In Japanese, the word for “distance” is 距離 pronounced as kyori (きょり).
Supported methods
The library provides support for the following methods for string edit distance:
- Levenshtein It measures the minimum number of single-character edits—insertions, deletions, or substitutions—required to change one word into the other.
- Damerau-Levenshtein An extension of the Levenshtein distance, this method also accounts for transpositions (swapping of two adjacent characters) in addition to insertions, deletions, and substitutions. It is particularly useful when transposition errors are common, such as in typographical mistakes.
- Hamming Distance This method calculates the number of positions at which the corresponding characters in two strings of equal length are different.
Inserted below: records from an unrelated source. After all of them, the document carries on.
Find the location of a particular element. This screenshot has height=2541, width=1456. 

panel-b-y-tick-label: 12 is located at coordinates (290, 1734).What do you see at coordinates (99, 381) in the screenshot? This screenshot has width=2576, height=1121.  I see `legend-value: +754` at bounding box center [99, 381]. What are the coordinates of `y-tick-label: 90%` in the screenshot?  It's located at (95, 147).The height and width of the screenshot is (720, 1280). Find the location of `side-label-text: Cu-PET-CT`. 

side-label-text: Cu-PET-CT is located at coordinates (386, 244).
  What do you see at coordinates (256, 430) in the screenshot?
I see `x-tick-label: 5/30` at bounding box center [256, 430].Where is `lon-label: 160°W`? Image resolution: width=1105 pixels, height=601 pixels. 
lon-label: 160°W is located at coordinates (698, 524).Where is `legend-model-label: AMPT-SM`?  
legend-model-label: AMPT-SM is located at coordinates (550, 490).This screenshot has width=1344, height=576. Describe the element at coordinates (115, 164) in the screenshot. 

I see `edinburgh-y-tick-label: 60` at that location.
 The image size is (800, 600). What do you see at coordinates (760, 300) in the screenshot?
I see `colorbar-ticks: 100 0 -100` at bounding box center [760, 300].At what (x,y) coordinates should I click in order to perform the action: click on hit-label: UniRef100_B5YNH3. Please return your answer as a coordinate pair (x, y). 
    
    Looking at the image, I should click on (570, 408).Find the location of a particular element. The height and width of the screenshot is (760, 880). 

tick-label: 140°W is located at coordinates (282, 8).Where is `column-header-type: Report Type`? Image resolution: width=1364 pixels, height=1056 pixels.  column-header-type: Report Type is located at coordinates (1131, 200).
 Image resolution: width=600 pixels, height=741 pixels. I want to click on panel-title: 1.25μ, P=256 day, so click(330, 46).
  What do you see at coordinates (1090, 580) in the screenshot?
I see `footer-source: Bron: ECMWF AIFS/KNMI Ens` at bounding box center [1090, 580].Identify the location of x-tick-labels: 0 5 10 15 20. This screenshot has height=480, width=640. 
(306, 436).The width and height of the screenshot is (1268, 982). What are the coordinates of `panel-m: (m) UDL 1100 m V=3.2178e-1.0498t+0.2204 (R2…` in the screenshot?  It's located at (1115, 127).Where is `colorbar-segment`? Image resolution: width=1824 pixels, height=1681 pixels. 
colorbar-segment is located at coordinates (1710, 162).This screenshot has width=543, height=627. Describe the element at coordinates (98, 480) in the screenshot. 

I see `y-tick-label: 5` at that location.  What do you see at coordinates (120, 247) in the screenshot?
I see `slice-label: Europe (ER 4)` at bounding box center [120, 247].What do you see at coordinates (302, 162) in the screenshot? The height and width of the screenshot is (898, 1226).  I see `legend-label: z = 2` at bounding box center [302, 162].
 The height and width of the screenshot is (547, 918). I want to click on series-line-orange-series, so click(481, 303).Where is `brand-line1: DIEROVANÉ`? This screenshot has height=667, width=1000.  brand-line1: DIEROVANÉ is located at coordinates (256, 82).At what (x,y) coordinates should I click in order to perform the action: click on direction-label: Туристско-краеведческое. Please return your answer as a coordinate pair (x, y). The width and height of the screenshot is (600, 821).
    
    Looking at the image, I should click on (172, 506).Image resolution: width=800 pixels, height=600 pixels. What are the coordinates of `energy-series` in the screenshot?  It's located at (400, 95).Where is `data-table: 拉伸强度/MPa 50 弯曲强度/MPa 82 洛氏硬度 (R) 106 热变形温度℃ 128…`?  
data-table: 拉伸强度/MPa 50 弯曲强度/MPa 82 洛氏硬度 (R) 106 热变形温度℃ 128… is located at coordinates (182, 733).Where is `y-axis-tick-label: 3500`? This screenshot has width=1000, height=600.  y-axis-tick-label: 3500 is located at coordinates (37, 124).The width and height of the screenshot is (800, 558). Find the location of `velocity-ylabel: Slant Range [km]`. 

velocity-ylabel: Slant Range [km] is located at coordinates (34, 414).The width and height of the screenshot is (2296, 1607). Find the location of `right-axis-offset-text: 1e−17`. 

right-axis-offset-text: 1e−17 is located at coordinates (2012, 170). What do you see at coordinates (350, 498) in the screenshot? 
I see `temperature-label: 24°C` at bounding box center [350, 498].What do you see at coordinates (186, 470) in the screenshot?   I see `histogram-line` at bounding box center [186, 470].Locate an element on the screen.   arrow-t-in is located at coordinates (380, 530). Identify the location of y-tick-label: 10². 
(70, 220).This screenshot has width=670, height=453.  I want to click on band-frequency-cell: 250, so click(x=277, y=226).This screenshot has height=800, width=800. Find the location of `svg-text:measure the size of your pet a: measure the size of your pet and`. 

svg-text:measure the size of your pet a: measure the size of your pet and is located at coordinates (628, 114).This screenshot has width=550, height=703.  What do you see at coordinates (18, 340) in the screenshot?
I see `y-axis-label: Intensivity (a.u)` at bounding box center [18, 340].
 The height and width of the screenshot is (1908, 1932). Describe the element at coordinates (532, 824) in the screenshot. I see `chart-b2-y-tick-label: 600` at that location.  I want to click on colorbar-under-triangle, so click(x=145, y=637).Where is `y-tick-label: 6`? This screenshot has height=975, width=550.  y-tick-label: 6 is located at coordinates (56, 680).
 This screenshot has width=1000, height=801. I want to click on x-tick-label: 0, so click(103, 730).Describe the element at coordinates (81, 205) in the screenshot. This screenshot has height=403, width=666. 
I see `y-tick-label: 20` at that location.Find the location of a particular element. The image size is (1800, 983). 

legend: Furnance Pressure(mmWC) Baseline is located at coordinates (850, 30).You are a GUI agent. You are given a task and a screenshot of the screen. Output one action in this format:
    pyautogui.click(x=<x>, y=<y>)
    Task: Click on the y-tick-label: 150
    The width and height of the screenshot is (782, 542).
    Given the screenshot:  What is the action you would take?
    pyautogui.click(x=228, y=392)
It is only applicable when the strings are of the same length and is often used in error detection and correction algorithms.
... and for string similarity:
- Jaro-Winkler This method is particularly effective for short strings such as names. It calculates a similarity score based on the number and order of common characters, giving higher scores to strings that match from the beginning.
- Kyori A similarity method that is token sensitive and focus of the similarity of a term to a specific text. It is ideal to rank results for autocomplete interfaces.
Except kyori, levensthein, Jaro-Winkler and Hamming all the other methods are wrapper on the talisman library ↗. For these early versions, this library will be used as a dependency, but since it has not been updated for 3-4 years, it will be replaced in the next versions.